%%
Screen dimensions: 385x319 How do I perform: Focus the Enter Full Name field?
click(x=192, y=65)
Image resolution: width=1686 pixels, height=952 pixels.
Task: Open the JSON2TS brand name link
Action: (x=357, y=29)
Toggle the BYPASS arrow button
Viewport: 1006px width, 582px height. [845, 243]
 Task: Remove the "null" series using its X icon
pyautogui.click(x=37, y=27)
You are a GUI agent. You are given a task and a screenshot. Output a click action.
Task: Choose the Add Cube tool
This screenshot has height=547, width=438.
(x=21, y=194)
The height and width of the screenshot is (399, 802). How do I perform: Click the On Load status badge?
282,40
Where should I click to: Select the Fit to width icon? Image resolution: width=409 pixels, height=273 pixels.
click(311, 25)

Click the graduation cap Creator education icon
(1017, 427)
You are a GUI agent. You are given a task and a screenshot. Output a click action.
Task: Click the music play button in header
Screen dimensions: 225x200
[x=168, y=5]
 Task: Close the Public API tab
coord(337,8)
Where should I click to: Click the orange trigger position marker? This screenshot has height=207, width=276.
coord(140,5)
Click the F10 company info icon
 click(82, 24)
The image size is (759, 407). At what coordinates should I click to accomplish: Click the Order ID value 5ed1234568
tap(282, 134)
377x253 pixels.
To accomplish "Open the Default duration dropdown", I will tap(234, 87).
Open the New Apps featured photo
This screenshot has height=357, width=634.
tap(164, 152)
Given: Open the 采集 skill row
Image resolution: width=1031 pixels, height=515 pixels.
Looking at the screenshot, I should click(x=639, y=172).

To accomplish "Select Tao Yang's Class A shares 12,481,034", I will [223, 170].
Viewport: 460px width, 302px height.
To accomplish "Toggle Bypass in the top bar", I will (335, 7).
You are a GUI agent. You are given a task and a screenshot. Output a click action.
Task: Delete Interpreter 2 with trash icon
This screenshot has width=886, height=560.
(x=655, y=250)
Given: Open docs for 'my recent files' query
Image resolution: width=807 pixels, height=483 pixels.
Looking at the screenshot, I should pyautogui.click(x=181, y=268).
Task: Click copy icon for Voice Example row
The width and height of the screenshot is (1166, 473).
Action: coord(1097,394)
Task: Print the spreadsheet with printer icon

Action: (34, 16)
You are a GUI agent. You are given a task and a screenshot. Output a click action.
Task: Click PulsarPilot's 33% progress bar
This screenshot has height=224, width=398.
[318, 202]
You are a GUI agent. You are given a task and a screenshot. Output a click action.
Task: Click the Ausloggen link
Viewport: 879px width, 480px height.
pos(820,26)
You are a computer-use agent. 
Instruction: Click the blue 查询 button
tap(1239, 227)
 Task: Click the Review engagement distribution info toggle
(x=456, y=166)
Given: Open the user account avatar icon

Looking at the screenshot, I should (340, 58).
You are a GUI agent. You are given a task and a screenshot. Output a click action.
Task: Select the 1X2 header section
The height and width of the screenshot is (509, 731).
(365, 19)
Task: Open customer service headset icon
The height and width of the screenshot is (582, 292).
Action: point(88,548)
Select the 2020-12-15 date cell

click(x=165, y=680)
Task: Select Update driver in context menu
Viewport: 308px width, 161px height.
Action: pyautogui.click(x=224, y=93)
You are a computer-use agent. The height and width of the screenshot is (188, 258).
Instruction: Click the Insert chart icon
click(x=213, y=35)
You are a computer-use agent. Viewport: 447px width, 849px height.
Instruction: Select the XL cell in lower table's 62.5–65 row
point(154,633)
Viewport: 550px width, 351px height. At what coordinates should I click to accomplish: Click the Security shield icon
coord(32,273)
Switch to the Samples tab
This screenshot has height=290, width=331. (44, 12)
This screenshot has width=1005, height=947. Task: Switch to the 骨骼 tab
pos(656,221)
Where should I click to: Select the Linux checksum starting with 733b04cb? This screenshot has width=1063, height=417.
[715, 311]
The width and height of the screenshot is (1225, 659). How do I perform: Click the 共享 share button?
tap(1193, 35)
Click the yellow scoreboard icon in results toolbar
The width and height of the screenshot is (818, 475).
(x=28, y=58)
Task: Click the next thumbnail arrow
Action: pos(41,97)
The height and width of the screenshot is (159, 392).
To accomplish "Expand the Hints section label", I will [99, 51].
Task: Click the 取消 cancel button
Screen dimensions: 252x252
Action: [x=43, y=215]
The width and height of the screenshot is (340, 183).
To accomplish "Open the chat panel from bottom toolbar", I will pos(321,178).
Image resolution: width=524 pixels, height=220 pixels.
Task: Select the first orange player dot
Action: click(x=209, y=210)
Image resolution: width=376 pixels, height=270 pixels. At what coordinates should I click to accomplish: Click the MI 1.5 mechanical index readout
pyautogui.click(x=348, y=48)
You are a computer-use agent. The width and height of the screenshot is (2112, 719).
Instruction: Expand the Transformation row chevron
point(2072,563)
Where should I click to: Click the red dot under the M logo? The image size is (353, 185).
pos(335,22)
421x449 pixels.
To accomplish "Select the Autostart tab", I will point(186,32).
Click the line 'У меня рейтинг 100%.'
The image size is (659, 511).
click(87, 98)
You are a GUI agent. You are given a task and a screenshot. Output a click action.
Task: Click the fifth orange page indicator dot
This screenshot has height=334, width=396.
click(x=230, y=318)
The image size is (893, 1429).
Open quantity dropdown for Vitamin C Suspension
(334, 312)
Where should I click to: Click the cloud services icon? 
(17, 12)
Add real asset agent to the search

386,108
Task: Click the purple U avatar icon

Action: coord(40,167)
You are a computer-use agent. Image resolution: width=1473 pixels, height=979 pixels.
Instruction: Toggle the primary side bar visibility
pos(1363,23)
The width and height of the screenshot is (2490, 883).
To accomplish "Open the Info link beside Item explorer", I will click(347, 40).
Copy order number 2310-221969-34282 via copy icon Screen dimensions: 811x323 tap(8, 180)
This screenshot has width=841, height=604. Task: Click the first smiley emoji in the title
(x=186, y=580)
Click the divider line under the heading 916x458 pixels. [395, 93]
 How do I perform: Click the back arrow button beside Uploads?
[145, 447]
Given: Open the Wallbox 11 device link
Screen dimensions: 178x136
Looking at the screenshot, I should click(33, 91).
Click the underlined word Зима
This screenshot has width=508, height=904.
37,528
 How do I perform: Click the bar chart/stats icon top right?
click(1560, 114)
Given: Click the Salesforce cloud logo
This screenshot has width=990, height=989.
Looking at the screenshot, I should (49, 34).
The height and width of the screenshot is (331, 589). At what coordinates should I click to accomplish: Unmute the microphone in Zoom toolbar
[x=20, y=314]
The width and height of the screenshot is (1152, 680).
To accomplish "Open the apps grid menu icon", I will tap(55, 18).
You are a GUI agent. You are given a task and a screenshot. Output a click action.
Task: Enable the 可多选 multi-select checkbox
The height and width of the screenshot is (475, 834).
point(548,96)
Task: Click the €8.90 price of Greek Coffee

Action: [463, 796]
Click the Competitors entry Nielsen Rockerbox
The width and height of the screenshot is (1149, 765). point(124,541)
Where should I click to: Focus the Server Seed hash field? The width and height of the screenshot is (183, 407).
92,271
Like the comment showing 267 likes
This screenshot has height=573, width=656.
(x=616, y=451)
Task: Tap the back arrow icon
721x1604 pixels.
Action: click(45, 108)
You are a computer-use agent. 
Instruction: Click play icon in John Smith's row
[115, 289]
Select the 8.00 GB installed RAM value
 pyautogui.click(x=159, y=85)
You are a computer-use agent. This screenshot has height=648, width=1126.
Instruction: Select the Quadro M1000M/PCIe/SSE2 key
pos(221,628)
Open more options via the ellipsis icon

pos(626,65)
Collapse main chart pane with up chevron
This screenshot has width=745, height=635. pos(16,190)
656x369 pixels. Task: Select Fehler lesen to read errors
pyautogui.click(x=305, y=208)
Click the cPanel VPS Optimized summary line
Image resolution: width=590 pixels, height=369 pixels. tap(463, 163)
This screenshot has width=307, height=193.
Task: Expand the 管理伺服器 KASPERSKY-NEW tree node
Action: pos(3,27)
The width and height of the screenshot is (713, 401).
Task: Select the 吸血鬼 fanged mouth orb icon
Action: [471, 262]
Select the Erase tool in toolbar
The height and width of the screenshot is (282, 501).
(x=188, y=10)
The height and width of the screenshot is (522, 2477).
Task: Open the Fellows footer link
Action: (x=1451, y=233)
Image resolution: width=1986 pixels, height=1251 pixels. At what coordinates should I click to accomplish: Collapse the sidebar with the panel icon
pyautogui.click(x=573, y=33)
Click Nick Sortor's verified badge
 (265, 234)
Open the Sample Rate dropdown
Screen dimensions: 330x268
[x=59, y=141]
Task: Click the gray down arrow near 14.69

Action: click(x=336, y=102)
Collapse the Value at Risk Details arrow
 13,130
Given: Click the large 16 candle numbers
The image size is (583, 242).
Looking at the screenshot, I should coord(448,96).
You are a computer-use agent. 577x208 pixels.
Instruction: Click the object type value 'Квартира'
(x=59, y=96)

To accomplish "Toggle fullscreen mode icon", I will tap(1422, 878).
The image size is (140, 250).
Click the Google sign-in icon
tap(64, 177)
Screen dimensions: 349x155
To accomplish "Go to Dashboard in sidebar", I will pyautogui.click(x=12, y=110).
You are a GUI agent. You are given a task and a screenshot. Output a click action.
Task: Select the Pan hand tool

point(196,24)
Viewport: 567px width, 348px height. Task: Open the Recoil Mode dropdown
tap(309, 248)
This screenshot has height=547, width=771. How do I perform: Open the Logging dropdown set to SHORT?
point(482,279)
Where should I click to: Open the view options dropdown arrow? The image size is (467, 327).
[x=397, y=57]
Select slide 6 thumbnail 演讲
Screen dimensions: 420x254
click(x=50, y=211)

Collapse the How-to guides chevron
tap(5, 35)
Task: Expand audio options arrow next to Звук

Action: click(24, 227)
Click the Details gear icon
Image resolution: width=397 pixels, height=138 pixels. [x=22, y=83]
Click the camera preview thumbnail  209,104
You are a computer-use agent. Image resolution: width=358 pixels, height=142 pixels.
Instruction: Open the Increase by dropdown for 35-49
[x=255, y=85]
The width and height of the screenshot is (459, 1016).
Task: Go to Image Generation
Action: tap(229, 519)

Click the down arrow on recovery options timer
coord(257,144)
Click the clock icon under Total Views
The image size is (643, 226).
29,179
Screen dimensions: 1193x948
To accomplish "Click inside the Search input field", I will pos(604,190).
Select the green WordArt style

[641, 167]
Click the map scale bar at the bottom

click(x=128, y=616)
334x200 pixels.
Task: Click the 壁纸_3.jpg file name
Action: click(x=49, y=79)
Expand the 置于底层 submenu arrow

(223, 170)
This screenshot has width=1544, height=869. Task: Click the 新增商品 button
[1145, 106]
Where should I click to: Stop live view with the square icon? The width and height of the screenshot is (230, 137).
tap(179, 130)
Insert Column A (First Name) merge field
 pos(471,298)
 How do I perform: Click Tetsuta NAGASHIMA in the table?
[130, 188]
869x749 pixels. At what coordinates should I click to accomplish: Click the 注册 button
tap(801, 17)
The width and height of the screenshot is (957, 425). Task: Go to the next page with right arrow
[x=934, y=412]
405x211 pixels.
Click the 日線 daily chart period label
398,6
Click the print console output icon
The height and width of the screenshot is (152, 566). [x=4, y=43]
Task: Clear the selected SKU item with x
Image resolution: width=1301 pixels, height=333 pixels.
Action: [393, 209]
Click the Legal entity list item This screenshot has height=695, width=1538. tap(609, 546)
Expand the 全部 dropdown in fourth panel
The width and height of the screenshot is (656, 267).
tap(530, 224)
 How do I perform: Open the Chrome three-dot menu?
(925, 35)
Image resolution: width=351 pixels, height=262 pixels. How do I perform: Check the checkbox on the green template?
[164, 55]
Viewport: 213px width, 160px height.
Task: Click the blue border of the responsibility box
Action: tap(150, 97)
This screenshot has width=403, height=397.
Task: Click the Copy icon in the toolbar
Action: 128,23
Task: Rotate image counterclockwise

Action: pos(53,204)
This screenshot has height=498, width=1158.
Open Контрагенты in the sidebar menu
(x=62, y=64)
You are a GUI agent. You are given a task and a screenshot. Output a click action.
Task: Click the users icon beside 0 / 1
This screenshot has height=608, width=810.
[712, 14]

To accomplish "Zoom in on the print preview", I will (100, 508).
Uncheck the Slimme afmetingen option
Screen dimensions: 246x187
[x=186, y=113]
%%
> _What is required_
Filter the records for lines holding the string "computer". Copy each one.

> _Solution to this problem_
You are a computer-use agent. 
You are a computer-use agent. The height and width of the screenshot is (188, 258).
You are a computer-use agent. Viewport: 447px width, 849px height.
You are a computer-use agent. The width and height of the screenshot is (2112, 719).
You are a computer-use agent. Image resolution: width=1473 pixels, height=979 pixels.
You are a computer-use agent. 
You are a computer-use agent. This screenshot has height=648, width=1126.
You are a computer-use agent. 577x208 pixels.
You are a computer-use agent. Image resolution: width=358 pixels, height=142 pixels.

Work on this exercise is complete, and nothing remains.